Passage:

#####

TaskQueue

R

Raymond Hettinger

I would like to get feedback on an idea I had for simplifying the use
of queues with daemon consumer threads

Sometimes, I launch one or more consumer threads that wait for a task
to enter a queue and then work on the task. A recurring problem is that
I sometimes need to know if all of the tasks have been completed so I
can exit or do something with the result.

If each thread only does a single task, I can use t.join() to wait
until the task is done. However, if the thread stays alive and waits
for more Queue entries, then there doesn't seem to be a good way to
tell when all the processing is done.

So, the idea is to create a subclass of Queue that increments a counter
when objects are enqueued, that provides a method for worker threads to
decrement the counter when the work is done, and that offers a blocking
join() method that waits until the counter is zero.

There's are working implementation at:

http://aspn.activestate.com/ASPN/Cookbook/Python/Recipe/475160

Here is an example:

def worker():
while 1:
task = q.get()
do_work(task)
q.task_done()

# setup queue and launch worker threads
q = Queue()
for i in range(num_worker_threads):
Thread(target=worker).start()

# load the tasks
for elem in tasklist:
q.put(elem)

# block until they are done
q.join()

# process with other stuff
. . .


There are some competing approaches. One is to attach sentinel objects
to the end of the line as a way for consumer threads to know that they
should shut down. Then a regular t.join() can be used to block until
the consumers threads have shut-down. This approach is
straight-forward, but it depends on 1) complicating the consumer logic
to include sentinel detection and thread shut-down, 2) complicating the
producer logic to append one sentinel for each consumer when the data
stream is done, 3) actually knowing when the data stream is done. The
latter is a problem in one of my programs because the consumer
sometimes uses a divide-and-conquer approach, resulting in two new
subtasks being loaded to the queue. IOW, the only way to know when all
the inputs have been handled is to have the queue empty and all
consumers inactive (i.e. processing complete).

def worker():
while 1:
task = q.get()
if task is None: # check for sentinel
return
do_work(task)

# setup queue and launch worker threads
q = Queue()
threads = []
for i in range(num_worker_threads):
t = Thread(target=worker)
threads.append(t)
t.start()

# load the tasks
for elem in tasklist:
q.put(elem)
for i in range(num_worker_threads):
q.put(None) # load sentinels

# block until they are done
for t in threads:
t.join()

# process with other stuff
. . .

#####

Available records:
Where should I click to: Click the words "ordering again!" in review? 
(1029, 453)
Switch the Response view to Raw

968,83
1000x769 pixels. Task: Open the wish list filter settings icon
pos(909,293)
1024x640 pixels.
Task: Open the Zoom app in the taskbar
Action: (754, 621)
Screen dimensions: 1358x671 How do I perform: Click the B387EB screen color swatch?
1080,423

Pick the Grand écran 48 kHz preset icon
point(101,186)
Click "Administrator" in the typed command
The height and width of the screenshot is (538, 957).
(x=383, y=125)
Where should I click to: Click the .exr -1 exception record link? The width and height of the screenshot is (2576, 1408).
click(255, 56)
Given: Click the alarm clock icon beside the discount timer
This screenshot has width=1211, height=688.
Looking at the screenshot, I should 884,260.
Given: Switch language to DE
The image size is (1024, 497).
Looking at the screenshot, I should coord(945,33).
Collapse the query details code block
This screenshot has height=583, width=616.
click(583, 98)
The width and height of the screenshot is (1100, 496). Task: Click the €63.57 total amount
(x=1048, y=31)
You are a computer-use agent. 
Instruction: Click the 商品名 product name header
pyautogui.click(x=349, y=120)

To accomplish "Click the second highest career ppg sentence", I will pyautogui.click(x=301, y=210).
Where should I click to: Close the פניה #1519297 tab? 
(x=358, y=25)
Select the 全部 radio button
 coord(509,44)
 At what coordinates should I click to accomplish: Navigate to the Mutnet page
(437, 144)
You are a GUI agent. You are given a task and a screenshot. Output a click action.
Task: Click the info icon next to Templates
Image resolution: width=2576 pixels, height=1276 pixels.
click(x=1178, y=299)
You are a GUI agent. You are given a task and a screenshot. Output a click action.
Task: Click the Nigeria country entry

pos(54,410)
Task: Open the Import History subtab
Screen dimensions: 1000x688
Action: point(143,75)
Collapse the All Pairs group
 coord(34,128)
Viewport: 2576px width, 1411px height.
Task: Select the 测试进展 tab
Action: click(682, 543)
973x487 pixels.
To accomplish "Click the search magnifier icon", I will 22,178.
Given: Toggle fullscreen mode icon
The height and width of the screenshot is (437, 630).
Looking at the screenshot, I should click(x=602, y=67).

#####

Work to do:
**1)** Set down the part of the TaskQueue post between "If each thread" and "processing is done.", inclusive, word for word.
**2)** Extract the lines of the entries from the start through the line holding "point(101,186)", inclusive, reproducing each one unchanged.
The TaskQueue post and the entries are unrelated to each other.

Solutions in order:
**1)**
If each thread only does a single task, I can use t.join() to wait
until the task is done. However, if the thread stays alive and waits
for more Queue entries, then there doesn't seem to be a good way to
tell when all the processing is done.

**2)**
Where should I click to: Click the words "ordering again!" in review? 
(1029, 453)
Switch the Response view to Raw

968,83
1000x769 pixels. Task: Open the wish list filter settings icon
pos(909,293)
1024x640 pixels.
Task: Open the Zoom app in the taskbar
Action: (754, 621)
Screen dimensions: 1358x671 How do I perform: Click the B387EB screen color swatch?
1080,423

Pick the Grand écran 48 kHz preset icon
point(101,186)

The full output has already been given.